About this exercise: Could you filter the records below and return each line that holds "likes"?

(Stored items)
++++
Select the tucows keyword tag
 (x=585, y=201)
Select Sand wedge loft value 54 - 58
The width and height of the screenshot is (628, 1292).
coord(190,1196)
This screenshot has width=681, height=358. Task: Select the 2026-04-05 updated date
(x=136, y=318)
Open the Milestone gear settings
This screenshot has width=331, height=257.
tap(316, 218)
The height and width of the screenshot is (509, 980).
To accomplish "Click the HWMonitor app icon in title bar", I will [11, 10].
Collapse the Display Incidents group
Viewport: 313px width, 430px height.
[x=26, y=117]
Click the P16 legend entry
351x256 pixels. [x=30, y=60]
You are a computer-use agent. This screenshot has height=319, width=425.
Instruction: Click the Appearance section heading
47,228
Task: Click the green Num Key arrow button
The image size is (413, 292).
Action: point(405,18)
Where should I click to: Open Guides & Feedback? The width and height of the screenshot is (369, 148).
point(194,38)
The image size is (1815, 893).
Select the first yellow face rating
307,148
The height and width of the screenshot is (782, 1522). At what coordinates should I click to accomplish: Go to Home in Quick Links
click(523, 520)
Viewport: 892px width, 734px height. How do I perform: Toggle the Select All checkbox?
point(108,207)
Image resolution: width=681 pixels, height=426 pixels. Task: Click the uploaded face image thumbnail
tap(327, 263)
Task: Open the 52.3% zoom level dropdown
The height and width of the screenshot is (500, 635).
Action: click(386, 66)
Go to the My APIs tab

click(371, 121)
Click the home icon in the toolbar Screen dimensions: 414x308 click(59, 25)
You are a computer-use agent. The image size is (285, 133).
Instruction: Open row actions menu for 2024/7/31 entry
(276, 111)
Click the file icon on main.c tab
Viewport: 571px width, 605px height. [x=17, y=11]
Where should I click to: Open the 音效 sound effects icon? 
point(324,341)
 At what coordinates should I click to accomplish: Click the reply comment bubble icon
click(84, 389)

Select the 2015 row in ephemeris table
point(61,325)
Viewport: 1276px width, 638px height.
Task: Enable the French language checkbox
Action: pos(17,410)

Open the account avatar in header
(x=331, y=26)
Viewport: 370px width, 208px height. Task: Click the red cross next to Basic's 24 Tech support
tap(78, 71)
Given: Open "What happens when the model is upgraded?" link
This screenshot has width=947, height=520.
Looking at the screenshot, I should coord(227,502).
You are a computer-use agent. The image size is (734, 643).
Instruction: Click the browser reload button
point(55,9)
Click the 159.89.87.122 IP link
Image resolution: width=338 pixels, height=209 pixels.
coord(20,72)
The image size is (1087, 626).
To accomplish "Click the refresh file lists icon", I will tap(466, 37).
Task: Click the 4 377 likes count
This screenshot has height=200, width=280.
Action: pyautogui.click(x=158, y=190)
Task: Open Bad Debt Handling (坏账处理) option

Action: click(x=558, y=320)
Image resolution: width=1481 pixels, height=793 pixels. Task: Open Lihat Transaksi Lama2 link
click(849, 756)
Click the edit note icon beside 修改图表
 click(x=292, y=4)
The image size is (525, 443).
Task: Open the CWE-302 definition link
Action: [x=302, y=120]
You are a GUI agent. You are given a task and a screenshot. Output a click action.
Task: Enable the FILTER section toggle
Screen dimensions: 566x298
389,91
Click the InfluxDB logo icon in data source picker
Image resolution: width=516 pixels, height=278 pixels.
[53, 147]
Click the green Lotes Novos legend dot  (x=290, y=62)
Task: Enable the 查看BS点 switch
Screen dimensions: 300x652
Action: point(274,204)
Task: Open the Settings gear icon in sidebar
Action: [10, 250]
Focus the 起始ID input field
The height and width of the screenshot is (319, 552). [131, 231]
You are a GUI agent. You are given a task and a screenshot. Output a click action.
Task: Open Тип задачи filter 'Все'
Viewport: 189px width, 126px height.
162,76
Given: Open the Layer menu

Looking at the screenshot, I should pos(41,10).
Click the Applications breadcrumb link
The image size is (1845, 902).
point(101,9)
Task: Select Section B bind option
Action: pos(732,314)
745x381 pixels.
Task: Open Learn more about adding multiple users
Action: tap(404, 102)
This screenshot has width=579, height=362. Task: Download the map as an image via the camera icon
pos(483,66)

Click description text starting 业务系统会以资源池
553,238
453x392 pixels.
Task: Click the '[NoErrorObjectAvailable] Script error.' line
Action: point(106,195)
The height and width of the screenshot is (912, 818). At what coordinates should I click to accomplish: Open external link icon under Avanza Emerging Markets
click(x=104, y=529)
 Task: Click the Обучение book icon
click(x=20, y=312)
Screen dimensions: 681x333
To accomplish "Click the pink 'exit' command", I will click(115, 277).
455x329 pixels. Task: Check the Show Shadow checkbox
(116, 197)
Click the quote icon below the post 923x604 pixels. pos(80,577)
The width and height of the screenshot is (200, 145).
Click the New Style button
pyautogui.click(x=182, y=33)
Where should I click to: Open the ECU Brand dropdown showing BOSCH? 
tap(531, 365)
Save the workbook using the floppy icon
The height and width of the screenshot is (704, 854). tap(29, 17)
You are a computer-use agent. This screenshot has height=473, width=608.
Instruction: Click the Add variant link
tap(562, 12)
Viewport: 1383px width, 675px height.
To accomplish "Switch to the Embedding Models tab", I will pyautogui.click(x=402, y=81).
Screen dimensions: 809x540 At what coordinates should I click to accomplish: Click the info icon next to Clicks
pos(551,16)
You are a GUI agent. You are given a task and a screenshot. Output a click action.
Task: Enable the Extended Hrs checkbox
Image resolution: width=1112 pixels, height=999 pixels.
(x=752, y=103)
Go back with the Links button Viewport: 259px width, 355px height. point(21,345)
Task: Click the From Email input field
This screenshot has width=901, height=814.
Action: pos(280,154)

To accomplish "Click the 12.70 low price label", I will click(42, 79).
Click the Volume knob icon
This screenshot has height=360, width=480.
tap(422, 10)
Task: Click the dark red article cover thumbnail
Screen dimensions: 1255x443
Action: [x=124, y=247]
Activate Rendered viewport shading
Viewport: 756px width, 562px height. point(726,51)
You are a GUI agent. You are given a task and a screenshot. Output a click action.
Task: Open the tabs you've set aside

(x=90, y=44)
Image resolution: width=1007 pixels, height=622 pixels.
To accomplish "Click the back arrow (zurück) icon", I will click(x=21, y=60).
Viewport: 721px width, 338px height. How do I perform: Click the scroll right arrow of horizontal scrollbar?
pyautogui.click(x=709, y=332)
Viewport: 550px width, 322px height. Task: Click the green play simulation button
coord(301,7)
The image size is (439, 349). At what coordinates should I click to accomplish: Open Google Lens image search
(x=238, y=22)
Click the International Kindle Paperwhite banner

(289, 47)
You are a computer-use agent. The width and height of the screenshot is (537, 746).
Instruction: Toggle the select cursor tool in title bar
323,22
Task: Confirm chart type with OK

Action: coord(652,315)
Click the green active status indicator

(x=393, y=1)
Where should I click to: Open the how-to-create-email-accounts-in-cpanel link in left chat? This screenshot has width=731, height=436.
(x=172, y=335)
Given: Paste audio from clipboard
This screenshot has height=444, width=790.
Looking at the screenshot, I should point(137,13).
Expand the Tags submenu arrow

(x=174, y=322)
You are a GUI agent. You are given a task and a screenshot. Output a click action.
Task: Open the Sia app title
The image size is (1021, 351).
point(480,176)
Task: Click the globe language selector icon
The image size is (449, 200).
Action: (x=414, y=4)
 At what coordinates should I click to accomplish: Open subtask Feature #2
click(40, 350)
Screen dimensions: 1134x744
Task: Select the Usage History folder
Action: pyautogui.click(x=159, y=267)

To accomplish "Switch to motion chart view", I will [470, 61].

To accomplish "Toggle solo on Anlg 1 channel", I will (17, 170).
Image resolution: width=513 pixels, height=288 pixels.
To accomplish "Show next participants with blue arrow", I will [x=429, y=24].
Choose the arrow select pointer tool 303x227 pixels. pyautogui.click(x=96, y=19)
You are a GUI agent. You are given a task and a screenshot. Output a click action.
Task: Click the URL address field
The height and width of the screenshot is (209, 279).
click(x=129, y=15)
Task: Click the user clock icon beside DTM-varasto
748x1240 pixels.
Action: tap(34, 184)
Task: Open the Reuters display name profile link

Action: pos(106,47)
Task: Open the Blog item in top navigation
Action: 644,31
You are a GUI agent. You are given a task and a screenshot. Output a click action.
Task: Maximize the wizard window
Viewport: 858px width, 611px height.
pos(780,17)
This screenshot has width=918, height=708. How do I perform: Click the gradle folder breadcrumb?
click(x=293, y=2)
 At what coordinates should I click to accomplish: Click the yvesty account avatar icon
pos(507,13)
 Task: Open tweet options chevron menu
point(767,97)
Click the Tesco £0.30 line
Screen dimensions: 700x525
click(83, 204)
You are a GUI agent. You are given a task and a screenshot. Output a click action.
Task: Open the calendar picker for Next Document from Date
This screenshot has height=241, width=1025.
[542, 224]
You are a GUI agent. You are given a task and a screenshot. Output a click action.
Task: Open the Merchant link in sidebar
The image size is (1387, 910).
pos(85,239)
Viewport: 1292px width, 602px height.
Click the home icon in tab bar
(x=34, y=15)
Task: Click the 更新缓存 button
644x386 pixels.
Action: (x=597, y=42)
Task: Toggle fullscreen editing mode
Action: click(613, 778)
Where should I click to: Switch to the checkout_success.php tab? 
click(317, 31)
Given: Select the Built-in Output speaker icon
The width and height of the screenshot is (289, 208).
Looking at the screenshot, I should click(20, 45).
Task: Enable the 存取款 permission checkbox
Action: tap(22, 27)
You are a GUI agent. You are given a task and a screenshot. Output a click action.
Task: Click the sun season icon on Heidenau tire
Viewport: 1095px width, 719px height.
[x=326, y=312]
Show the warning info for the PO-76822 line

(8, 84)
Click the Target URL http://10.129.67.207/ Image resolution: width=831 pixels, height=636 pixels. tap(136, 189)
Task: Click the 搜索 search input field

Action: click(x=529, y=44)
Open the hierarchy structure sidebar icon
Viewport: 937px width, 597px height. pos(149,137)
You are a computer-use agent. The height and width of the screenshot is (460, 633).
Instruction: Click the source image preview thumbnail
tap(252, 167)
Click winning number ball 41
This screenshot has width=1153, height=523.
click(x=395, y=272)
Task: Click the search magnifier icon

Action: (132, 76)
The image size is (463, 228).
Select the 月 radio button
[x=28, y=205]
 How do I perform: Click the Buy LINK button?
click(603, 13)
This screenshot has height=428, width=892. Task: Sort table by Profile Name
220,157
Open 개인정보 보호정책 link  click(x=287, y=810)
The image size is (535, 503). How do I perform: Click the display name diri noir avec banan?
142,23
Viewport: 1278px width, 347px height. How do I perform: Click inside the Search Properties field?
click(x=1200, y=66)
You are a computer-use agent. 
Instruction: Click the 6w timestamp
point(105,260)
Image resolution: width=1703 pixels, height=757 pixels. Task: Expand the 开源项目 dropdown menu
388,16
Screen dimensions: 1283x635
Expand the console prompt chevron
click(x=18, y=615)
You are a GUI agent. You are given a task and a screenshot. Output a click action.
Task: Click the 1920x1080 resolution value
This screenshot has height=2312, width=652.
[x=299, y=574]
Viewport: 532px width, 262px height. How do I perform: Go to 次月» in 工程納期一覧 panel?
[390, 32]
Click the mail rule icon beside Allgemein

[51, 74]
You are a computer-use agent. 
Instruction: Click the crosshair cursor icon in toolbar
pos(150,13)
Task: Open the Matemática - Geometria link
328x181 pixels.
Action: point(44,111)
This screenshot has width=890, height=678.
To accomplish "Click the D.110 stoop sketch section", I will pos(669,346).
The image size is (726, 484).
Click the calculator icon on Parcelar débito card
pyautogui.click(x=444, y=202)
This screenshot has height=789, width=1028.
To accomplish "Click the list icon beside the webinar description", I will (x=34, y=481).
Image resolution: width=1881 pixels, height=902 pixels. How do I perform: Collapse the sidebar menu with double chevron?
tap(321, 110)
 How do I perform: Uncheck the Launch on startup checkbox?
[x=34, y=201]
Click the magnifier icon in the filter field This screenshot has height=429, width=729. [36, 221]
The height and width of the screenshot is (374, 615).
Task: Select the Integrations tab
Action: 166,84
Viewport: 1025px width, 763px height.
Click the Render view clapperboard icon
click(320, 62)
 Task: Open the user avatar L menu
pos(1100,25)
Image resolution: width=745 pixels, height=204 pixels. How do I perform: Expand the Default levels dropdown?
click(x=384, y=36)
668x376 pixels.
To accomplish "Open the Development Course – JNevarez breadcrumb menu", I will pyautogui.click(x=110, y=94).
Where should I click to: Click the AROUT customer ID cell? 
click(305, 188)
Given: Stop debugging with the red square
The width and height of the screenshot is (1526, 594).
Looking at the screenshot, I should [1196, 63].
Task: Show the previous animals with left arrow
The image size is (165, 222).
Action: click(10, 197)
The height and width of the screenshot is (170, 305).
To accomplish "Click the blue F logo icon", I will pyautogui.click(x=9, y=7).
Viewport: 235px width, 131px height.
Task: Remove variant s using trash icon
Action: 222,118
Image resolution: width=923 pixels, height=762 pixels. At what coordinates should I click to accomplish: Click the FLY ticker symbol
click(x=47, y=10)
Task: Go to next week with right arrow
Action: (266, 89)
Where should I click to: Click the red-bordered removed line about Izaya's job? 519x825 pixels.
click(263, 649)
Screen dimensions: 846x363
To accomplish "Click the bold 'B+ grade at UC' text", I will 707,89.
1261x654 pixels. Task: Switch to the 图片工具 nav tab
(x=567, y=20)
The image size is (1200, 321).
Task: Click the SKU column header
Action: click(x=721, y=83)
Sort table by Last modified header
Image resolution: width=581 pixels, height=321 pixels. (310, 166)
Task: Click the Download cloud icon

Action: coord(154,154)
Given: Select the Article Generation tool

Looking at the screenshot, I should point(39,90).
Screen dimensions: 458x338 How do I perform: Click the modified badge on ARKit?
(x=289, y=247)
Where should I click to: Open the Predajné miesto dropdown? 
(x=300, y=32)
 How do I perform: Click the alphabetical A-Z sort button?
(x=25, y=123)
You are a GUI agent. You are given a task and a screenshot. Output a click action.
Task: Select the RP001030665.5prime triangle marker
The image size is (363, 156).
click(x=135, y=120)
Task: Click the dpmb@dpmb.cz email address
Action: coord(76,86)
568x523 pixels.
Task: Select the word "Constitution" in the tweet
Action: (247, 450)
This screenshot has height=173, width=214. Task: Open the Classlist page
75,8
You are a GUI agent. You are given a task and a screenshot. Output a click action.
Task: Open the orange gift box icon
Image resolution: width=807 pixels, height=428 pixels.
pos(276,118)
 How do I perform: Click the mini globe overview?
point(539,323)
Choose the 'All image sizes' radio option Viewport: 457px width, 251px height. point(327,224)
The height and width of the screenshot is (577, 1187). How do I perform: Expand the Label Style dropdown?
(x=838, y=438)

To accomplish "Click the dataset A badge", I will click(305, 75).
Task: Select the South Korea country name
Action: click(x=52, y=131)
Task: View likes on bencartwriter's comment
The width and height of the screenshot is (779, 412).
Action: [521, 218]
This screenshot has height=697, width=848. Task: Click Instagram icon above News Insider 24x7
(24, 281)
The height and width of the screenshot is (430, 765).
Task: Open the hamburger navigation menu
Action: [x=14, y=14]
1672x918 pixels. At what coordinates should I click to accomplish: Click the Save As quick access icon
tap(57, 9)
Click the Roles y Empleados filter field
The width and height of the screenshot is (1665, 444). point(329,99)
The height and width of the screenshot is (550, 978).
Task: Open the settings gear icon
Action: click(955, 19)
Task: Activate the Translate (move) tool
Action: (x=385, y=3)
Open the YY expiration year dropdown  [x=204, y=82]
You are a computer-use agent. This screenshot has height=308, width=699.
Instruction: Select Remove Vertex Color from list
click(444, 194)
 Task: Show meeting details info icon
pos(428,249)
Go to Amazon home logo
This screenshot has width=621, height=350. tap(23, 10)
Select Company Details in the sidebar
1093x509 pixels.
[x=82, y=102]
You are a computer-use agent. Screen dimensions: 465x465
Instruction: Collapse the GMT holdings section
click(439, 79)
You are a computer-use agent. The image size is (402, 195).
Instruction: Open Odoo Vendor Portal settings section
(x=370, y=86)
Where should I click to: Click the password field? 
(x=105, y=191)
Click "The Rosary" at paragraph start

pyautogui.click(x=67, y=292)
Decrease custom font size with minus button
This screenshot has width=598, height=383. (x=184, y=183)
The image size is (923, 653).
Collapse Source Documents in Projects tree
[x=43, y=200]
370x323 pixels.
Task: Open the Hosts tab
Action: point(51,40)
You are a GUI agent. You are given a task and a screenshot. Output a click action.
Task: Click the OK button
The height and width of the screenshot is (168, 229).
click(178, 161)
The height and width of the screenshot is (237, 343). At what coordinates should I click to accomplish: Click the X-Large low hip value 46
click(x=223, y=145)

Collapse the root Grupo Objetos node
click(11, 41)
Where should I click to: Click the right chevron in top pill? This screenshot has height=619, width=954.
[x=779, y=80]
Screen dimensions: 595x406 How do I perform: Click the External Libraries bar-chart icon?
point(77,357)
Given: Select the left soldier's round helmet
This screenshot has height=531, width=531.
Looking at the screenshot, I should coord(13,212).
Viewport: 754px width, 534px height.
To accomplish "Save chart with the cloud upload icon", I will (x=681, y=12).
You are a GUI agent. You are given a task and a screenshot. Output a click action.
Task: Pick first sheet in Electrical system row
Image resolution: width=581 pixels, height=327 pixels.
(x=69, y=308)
++++
Answer for this exercise:
Task: Click the 4 377 likes count
Task: View likes on bencartwriter's comment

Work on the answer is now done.